Lionsgate, which has a Canadian domicile, earlier confirmed negotiations with Starz as Liberty Media’s Malone, who has a controlling stake in Starz, eyed a cross-border merger to avoid the U.S. tax net. “We have the extended benefit of being a Canadian multinational company. This will immediately drive incremental cash savings,” Lionsgate CFO James Barge told analysts on Thursday.
Lionsgate’s Feltheimer and vice chairman Michael Burns said earlier in a statement that the transaction united two companies with strong brands and complementary assets. “We expect the acquisition to be highly accretive, generate significant synergies and create a whole that is greater than the sum of its parts. Chris Albrecht and his team have built a world-class platform and programming leader, and we’re proud to marshal our resources in a deal that accelerates our growth and diversification, generates exciting new strategic content opportunities and creates significant value for our shareholders,” they said.

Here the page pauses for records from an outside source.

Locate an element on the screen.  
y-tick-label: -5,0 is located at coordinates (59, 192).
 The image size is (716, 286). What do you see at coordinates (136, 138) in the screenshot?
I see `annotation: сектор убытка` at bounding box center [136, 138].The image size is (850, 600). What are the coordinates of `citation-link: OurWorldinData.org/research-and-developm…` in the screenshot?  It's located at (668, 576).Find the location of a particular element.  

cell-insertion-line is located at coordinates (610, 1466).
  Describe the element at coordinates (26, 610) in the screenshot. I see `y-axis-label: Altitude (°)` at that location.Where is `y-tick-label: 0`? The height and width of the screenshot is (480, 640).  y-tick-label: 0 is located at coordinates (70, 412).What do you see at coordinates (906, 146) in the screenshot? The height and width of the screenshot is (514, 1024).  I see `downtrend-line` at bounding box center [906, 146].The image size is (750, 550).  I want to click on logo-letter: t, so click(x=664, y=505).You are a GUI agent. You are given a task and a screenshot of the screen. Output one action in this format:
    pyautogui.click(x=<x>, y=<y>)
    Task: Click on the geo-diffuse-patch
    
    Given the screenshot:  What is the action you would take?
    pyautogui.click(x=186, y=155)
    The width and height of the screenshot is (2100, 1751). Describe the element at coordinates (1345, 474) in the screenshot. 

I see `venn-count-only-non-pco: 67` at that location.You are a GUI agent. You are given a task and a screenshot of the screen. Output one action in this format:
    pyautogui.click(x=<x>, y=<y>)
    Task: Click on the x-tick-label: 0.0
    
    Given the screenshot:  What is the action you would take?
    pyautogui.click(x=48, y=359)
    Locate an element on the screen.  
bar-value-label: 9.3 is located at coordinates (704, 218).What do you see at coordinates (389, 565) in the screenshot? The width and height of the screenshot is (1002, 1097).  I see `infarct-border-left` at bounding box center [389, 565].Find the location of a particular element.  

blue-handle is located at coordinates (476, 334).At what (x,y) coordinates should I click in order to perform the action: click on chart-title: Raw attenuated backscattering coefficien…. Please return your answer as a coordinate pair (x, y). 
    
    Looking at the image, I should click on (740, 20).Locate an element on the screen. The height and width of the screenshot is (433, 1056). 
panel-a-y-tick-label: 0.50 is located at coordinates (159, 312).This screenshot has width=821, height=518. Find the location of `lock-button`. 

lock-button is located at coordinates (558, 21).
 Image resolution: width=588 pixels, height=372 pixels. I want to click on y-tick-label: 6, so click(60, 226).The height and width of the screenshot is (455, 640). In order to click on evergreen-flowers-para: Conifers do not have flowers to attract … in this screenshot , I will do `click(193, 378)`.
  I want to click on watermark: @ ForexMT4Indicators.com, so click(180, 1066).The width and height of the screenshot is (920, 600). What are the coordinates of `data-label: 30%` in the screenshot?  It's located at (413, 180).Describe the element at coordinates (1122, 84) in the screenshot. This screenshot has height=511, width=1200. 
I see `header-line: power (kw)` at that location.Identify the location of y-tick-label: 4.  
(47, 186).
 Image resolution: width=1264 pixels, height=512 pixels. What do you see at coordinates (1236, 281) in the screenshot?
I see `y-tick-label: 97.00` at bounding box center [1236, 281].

The agreement has been approved by the boards of directors of both firms and will be submitted to their respective shareholders for approval as well as to regulatory authorities. The deal is expected to close by year’s end. Starz had said in early February that Lionsgate “intends to explore whether there is a potential mutually beneficial combination of the two companies.”
A year before that, cable pioneer Malone had struck a deal to swap some Starz shares for a seat on the indie studio’s board. The deal gave Lionsgate a 4.5 percent economic stake in Starz and 14.5 percent voting stake.
Besides more collaboration between Lionsgate and Starz, FBN Securities analyst Robert Routh said the stock exchange agreement is a “precursor” to an eventual merger of the two entertainment companies.